Add seqno to time mapping #10338

jay-zhuang · 2022-07-11T19:03:05Z

Which will be used for tiered storage to preclude hot data from
compacting to the cold tier (the last level).
Internally, adding seqno to time mapping. A periodic_task is scheduled
to record the current_seqno -> current_time in certain cadence. When
memtable flush, the mapping informaiton is stored in sstable property.
During compaction, the mapping information are merged and get the
approximate time of sequence number, which is used to determine if a key
is recently inserted or not and preclude it from the last level if it's
recently inserted (within the preclude_last_level_data_seconds).

Test Plan: CI

facebook-github-bot · 2022-07-13T04:24:56Z

@jay-zhuang has imported this pull request. If you are a Meta employee, you can view this diff on Phabricator.

facebook-github-bot · 2022-07-13T04:47:47Z

@jay-zhuang has updated the pull request. You must reimport the pull request before landing.

db/column_family.cc

db/compaction/compaction_iterator.cc

table/table_properties.cc

siying · 2022-07-12T18:27:58Z

table/sst_file_writer.cc

-      r->next_file_number);
+      TableFileCreationReason::kMisc, 0 /* oldest_key_time */,
+      0 /* file_creation_time */, "SST Writer" /* db_id */, r->db_session_id,
+      0 /* target_file_size */, r->next_file_number);


I guess if a user only ingests data through bulkloading, it should still work since we are adding data points of oldest_ancester_time and smallest_seqno? It's better to add a code comment somewhere on this case.

Yeah, but ingested file has the "oldest_ancester_time" set to 0 (kUnknownOldestAncesterTime), so even the smallest_seqno -> oldest_ancester_time pair is useless.
I'm not sure how we should handle ingested file usecase, I'll add a TODO for that.

Hmm.... Maybe use file creation time in this case?

file_creation_time is also set to 0 for ingested sst. not sure if we should set it to current time, I'll leave it as it is.

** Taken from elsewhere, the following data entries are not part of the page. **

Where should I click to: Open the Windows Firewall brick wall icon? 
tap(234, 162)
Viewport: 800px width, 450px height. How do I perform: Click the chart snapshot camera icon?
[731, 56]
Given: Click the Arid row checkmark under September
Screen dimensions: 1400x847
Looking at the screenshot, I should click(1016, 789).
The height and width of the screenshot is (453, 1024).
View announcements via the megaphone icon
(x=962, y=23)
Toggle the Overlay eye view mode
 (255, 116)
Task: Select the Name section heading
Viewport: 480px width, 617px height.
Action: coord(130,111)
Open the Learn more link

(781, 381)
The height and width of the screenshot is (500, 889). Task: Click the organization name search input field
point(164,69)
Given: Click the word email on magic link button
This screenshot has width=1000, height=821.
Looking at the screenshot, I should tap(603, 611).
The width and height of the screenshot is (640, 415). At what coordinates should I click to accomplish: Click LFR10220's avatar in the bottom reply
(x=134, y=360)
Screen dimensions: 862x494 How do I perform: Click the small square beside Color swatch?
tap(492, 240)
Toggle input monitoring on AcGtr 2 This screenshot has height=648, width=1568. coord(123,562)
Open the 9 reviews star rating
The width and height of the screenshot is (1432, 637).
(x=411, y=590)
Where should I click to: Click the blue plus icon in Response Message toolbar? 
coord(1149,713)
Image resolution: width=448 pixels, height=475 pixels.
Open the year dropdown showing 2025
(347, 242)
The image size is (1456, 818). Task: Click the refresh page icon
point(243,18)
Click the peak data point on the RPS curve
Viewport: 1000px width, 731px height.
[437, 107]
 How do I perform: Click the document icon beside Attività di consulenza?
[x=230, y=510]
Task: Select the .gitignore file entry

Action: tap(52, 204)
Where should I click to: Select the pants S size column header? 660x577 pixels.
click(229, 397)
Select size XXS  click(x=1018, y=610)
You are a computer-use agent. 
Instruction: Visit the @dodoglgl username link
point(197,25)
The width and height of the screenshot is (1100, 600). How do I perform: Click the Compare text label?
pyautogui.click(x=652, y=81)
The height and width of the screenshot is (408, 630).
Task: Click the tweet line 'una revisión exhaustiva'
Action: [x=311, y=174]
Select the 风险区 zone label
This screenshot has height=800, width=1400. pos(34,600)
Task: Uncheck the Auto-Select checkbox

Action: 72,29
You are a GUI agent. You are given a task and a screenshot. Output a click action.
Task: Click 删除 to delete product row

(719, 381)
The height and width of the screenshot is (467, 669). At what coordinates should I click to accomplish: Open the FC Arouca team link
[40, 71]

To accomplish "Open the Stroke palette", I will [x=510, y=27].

This feels like a bug. Bulkloaded files also needed to be periodically compacted for options.periodic_compaction_seconds

include/rocksdb/advanced_options.h

db/seqno_to_time_mapping.h

table/block_based/block_based_table_builder.cc

db/seqno_to_time_mapping.cc

siying · 2022-07-13T16:09:40Z

db/seqno_to_time_mapping.cc

+  for (const auto& it : copy) {
+    // If sequence number is the same, pick the one with larger time, which is
+    // more accurate than the older time.
+    if (it.seqno == prev.seqno) {


Since duplication should be very common (since compaction input files from non-L0 tend to have the same source of seqno->time mapping), I wonder whether we should do Sort(), or always maintain deduplicated order in Append().

Append() does maintain the order and dedup. (which is used for flush).
Sort() is mostly needed in compaction, which add all information together and do sort once. (ideally we should do k-merge sort, but just to keep it simple and also make it easier to add smallest_seqno -> oldest_ancestor_time pair.

My question is about the compaction case. Compaction case will have lots of duplication. For example, after a L1->L2, many entries in L2 files are the same, as they come from the same L1 file. And then another L1->L2 comes and these entries need to be dedup. So duplication is common here and my understanding is that right now Sort() is critical to make sure we don't store duplicate data here. Maybe we can even consider to use a std::map?

L0 files typically should not have duplicated entries, as assume they do not have seqno overlap.
On the other hand, the data set is pretty small here. The maximum is 100, but typically for higher level files, it's pretty small. For example, if the preclude_last_level_data_seconds is set to 3 days, it samples a seqno->time pair every 1 hour, if memtable life-span is less than 1 hour, the map is actually empty for most of L0 files.

facebook-github-bot · 2022-07-14T01:17:53Z

@jay-zhuang has updated the pull request. You must reimport the pull request before landing.

facebook-github-bot · 2022-07-14T01:50:53Z

@jay-zhuang has updated the pull request. You must reimport the pull request before landing.

facebook-github-bot · 2022-07-14T04:54:35Z

@jay-zhuang has updated the pull request. You must reimport the pull request before landing.

facebook-github-bot · 2022-07-14T04:55:06Z

@jay-zhuang has updated the pull request. You must reimport the pull request before landing.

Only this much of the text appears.